La mise en place de l’ensemble des solutions visant à réduire les consommations énergétiques des exploitations ne doit pas faire oublier la problématique de la qualité de vie et des conditions de travail de l’agriculteur. Le fait que les agriculteurs cherchent à diminuer leurs consommations d’énergie contribue à donner une image positive d’eux-mêmes dans leur territoire. Cela peut faciliter les relations de l’agriculteur avecvoisinage direct (urbains ou ruraux non agriculteurs). Des études ont relevé des difficultés de cohabitation entre les agriculteurs et les autres usagers du territoire, ainsi qu’un besoin de reconnaissance éprouvé par les exploitants agricoles, au sein de ce territoire. Les principales sources de difficultés concernent les élevages et les « nuisances » perçues par le grand public (qu’elles soient justifiées ou non) : odeurs, bruits, déplacements d’animaux et, de façon plus générale, la pollution de l’eau. La mise en place de méthaniseurs par exemple, en plus de contribuer à la production d’énergie renouvelable, permet de stocker le lisier dans un environnement étanche, et donc de fortement réduire les odeurs. De même, l’optimisation des apports en engrais azotés (organiques et minéraux), en plus de répondre à un enjeu économique et énergétique, répond à un enjeu de la qualité de l’eau, auquel les habitants d’un territoire sont sensibles. La réflexion sur la transition énergétique peut ainsi s’inscrire dans une recherche de solutions pour une meilleure intégration des exploitations agricoles dans leurs territoires.

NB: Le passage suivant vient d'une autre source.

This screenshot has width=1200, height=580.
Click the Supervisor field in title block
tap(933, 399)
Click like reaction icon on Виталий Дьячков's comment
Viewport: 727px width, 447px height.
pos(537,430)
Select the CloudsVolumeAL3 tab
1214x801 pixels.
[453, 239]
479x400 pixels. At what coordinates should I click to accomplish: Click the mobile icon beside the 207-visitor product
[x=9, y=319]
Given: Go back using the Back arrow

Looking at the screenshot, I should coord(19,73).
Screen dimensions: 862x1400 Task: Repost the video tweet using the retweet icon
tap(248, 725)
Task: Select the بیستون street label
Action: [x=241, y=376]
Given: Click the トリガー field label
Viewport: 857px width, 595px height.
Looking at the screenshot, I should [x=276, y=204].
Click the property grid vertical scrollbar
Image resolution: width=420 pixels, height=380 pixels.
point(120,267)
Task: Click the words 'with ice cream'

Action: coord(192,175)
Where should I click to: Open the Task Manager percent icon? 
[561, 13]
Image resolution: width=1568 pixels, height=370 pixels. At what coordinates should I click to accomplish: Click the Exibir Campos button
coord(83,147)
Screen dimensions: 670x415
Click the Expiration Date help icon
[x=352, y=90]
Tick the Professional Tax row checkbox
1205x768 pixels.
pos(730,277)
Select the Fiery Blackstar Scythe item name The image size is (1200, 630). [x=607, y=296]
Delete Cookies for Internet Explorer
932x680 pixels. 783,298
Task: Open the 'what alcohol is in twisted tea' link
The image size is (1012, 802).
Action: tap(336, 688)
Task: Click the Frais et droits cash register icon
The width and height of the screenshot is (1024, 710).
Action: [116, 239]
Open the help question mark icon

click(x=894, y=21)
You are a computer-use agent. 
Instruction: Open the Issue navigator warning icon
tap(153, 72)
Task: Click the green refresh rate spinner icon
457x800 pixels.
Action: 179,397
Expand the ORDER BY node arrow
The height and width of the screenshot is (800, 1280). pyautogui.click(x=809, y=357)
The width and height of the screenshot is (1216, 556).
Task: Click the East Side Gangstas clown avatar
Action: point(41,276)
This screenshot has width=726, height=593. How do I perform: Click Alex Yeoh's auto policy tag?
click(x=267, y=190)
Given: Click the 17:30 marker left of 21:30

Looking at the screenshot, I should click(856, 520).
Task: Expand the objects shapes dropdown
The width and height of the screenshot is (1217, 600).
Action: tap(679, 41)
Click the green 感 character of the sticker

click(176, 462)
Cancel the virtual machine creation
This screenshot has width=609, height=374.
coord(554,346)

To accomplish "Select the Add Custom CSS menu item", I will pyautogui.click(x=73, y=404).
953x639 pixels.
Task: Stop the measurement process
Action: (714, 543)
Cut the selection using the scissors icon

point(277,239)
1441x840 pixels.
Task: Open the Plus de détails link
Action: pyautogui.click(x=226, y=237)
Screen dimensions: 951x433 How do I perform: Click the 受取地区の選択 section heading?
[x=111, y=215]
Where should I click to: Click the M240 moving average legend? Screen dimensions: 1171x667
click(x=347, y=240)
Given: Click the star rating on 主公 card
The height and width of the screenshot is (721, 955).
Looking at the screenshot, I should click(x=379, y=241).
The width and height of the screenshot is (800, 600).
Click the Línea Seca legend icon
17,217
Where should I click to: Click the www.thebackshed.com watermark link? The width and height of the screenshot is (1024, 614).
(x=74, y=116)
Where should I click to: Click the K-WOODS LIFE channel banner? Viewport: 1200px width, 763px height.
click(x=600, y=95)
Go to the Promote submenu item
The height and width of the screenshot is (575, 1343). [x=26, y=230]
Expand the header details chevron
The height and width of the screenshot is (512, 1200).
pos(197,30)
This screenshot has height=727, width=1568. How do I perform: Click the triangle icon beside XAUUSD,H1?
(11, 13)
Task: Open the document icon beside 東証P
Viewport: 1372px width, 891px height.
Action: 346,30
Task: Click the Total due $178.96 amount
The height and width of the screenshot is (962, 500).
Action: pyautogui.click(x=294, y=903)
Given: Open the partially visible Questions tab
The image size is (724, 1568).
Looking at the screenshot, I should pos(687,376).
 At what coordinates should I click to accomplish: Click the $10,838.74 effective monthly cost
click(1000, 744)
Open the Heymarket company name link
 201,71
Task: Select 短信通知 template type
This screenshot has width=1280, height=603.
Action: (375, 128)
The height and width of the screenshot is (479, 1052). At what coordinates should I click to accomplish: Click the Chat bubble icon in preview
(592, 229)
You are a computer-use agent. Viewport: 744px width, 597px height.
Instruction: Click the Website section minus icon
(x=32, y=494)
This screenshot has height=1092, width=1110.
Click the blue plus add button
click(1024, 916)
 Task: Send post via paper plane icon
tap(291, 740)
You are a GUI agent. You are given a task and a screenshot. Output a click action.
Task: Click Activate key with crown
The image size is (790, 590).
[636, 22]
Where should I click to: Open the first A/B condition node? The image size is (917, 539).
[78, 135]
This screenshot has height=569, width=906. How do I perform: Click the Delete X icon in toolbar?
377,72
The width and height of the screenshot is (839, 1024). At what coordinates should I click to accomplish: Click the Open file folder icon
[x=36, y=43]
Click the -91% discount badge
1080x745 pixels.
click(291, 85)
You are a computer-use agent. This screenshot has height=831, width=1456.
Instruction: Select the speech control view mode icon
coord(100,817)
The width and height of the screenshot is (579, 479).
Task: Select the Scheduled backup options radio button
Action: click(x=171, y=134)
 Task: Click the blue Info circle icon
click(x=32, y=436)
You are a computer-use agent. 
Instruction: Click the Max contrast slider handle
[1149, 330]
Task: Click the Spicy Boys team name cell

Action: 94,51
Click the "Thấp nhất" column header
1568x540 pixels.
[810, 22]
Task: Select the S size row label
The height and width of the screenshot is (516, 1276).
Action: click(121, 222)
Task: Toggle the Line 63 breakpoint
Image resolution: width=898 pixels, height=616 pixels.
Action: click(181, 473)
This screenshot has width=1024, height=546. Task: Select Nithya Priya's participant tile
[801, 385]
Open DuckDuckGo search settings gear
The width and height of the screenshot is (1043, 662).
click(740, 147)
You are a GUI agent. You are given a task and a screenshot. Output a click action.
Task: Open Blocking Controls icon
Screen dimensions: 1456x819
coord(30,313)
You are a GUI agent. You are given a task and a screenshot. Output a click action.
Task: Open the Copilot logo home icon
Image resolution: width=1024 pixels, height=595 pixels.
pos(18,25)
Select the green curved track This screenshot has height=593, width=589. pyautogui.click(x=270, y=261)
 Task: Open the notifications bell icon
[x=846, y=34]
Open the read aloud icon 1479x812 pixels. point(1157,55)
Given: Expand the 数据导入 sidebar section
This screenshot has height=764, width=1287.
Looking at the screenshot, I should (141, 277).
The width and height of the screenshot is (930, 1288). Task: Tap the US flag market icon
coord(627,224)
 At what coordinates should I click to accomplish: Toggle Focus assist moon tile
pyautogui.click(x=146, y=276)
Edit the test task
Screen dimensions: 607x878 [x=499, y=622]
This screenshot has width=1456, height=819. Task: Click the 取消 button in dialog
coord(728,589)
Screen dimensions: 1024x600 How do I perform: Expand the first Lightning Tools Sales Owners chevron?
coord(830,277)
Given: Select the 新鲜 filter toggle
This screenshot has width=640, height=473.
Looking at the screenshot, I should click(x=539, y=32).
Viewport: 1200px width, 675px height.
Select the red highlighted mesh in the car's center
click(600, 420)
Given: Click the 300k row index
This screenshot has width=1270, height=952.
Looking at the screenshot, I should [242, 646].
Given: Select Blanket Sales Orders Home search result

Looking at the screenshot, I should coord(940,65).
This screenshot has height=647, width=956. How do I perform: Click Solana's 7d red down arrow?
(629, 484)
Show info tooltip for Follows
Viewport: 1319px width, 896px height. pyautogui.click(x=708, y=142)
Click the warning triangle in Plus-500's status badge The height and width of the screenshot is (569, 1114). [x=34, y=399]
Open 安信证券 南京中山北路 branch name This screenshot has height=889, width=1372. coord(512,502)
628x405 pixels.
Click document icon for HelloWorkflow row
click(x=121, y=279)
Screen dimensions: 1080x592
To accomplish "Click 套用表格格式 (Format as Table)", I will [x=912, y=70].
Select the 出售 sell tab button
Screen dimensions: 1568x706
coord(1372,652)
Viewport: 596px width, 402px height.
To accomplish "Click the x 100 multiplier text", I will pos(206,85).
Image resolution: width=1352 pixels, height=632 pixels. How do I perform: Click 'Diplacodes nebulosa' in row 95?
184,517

Par ailleurs, l’adoption de solutions réduisant les consommations d’énergie dans une exploitation agricole peut créer des contraintes organisationnelles et parfois rendre le travail de l’agriculteur plus pénible. Ce sont donc des questions auxquelles les agriculteurs sont confrontés dans leur démarche de transition énergétique. Par exemple, la culture de la luzerne est exigeante en termes de temps, d’horaires et de suivi au long terme. Pour la mettre en place, un agriculteur doit être disponible et avoir un niveau de technicité relativement élevé. Un exploitant agricole choisit de mettre en place une pratique sur plusieurs critères qui ne sont pas seulement environnementaux : son confort, son rythme de travail, et bien sûr son revenu.

Enfin, il est possible de faire l’exercice de remettre les consommations d’énergie de l’agriculture en perspective avec l’un des services rendus par l’agriculture à la société : la fourniture de biens alimentaires. L’agriculture française est le premier maillon de la production de biens alimentaires pour le marché intérieur et à l’export. D’après les estimations réalisées via l’outil ClimAgri® (outil de diagnostic Énergie.GES/performance nourricière des territoires agricoles diffusé par l’ADEME), la « ferme France », c’est-à-dire l’ensemble des exploitations agricoles du territoire métropolitain, était capable de nourrir près de 150 millions de personnes en 2011 (calcul réalisé d’après la méthode PerfAlim, du Céréopa, basée sur le contenu des matières premières agricoles en énergie valorisable en alimentation humaine). Ainsi, si l’agriculture est consommatrice d’énergie primaire (10 millions de tonnes « équivalent pétrole » en 2011/2012), c’est avant tout pour la convertir en énergie consommable par l’homme et répondre à un besoin crucial des populations.

 

 

 

[1]. Chiffres du RICA pour l’année 2007 : en moyenne par exploitation, 9% des charges variables sont consacrées à l’achat d’énergies directes, et 6% pour les carburants et combustibles.